▶ YOUR OBJECTIVE: Count the lines in the records that contain the string "pyautogui", matching case exactly, and reply with the number alone.

▶ AVAILABLE RECORDS:
★ ★ ★

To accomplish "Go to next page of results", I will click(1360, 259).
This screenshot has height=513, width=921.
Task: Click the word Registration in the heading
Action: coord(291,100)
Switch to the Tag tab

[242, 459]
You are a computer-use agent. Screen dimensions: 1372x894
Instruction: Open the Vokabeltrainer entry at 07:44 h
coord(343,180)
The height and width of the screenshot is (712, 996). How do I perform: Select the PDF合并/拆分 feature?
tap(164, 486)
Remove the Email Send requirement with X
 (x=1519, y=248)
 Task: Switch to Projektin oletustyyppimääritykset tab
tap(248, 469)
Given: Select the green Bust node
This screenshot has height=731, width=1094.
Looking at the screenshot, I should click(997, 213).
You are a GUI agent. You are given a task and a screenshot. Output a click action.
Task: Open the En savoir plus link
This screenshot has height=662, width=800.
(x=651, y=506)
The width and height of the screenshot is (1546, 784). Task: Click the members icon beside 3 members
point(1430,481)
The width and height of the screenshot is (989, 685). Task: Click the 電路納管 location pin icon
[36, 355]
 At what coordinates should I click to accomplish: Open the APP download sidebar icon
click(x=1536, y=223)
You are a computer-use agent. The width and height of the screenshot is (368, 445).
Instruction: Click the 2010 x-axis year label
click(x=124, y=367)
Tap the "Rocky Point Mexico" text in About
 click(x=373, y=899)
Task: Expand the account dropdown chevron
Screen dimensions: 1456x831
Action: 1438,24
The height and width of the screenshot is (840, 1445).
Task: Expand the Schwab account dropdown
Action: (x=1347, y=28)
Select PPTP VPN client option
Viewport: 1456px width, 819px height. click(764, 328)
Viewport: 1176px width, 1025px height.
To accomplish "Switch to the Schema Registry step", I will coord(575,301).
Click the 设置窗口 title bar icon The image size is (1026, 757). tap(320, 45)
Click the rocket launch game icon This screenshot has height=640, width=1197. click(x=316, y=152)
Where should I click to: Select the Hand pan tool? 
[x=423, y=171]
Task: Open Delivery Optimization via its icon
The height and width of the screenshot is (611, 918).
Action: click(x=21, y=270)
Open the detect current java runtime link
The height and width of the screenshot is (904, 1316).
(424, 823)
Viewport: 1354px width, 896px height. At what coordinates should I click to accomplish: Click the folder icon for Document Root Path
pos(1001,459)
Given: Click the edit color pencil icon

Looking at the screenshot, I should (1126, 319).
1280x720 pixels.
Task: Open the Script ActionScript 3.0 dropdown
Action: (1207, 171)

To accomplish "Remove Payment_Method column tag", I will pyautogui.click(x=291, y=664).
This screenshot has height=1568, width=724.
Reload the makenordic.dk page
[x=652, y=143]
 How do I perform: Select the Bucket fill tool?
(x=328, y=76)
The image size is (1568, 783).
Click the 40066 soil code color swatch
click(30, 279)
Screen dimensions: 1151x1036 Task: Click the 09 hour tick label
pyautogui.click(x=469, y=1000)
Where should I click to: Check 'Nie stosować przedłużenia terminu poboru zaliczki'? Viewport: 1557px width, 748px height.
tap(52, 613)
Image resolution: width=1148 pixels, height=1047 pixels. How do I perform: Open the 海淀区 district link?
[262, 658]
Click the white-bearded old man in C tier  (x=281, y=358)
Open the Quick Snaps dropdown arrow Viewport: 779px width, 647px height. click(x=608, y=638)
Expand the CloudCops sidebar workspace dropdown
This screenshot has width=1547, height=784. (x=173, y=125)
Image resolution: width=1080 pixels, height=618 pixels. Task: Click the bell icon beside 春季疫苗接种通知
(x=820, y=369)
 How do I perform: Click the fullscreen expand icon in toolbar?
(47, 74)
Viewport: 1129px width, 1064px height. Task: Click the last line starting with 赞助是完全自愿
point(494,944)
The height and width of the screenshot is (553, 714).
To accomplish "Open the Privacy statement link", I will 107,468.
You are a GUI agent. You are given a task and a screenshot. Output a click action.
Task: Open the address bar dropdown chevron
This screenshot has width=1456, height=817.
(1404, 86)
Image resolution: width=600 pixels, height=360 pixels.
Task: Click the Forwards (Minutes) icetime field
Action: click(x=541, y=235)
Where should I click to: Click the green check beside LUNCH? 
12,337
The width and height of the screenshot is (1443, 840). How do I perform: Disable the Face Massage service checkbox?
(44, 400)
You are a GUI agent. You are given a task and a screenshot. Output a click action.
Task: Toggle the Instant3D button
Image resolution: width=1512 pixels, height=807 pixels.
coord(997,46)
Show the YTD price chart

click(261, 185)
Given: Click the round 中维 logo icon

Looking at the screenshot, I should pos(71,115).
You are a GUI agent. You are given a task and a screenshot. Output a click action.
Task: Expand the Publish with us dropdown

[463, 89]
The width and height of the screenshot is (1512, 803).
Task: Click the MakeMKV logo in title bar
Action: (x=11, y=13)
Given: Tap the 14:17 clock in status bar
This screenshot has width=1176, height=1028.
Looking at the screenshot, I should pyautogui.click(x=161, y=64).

★ ★ ★

▶ COMPLETE ANSWER: 3